Saturday

Congress Approves U.S.-Oman Free Trade Agreement

Larry Greenley - Unlike the dramatic 217-215 CAFTA vote in 2005, the House approved the U.S.-Oman Free Trade Agreement (FTA) by the relatively large margin of 221-205 on July 20. Although the Senate had already approved identical legislation by 60-34 on June 29, the Senate still must clear the House bill before it can go to the president for signing.
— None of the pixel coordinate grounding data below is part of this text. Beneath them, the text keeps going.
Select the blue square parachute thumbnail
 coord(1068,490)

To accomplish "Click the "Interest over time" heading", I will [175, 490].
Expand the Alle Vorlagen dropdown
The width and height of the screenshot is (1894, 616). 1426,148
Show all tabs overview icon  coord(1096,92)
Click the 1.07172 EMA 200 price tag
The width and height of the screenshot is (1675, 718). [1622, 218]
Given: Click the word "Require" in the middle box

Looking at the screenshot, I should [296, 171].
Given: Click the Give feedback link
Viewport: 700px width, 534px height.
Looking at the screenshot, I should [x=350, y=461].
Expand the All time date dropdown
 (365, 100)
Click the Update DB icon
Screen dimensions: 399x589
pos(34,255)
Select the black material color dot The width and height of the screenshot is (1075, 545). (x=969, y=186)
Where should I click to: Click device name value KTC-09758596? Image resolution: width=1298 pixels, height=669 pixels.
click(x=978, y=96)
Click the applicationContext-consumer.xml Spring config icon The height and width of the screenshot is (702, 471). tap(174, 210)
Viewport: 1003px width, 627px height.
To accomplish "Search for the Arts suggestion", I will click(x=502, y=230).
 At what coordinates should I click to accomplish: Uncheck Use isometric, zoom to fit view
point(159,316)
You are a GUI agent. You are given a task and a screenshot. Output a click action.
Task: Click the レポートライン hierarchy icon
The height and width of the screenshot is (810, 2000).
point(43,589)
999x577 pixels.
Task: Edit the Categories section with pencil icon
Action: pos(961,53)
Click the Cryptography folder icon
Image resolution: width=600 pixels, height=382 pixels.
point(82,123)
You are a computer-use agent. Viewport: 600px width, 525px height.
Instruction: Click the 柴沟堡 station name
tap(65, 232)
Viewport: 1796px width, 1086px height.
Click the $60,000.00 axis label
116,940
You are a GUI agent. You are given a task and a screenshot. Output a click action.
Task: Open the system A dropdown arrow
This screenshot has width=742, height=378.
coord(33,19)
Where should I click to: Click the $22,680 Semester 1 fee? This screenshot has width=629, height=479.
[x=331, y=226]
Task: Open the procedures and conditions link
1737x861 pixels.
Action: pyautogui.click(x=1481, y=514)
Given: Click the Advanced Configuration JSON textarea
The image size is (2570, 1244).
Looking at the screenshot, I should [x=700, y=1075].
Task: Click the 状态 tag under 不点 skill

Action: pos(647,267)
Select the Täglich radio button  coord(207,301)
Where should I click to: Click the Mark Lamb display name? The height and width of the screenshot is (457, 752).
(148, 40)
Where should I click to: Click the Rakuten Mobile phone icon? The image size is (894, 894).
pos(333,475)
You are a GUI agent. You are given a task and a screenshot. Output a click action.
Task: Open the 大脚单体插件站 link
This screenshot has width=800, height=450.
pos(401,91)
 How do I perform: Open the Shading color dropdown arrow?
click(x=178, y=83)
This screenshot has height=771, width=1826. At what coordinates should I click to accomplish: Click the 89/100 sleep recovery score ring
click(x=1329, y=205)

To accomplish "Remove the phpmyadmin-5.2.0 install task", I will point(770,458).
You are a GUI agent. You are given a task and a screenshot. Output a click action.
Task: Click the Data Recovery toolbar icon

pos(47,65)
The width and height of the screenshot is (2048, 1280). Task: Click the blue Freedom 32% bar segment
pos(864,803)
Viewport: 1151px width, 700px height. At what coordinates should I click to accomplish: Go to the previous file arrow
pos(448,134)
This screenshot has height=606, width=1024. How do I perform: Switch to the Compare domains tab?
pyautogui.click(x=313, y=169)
Although many organizations and citizens opposed the Oman FTA because it threatens American jobs and national security, the overriding problem with this FTA is that it is the latest in a long row of steppingstones toward regional governance marketed to the U.S. public as a “free trade” agenda. According to the Bush administration, the U.S.-Oman FTA is designed as one of the building blocks for its proposed Middle East Free Trade Area (MEFTA), scheduled for completion in 2013. However, the “free trade” areas created by previous multilateral FTAs have a track record of morphing into political unions also known as regional governments, such as the European Union and the emerging North American Union. Once the hundreds of formerly sovereign nations of the world are politically enmeshed in various regional entities — the European Union, a North American Union, a Middle East Union, etc. — it would be relatively easy for our internationalist political elites to incorporate these various regional governments into a world government under the United Nations.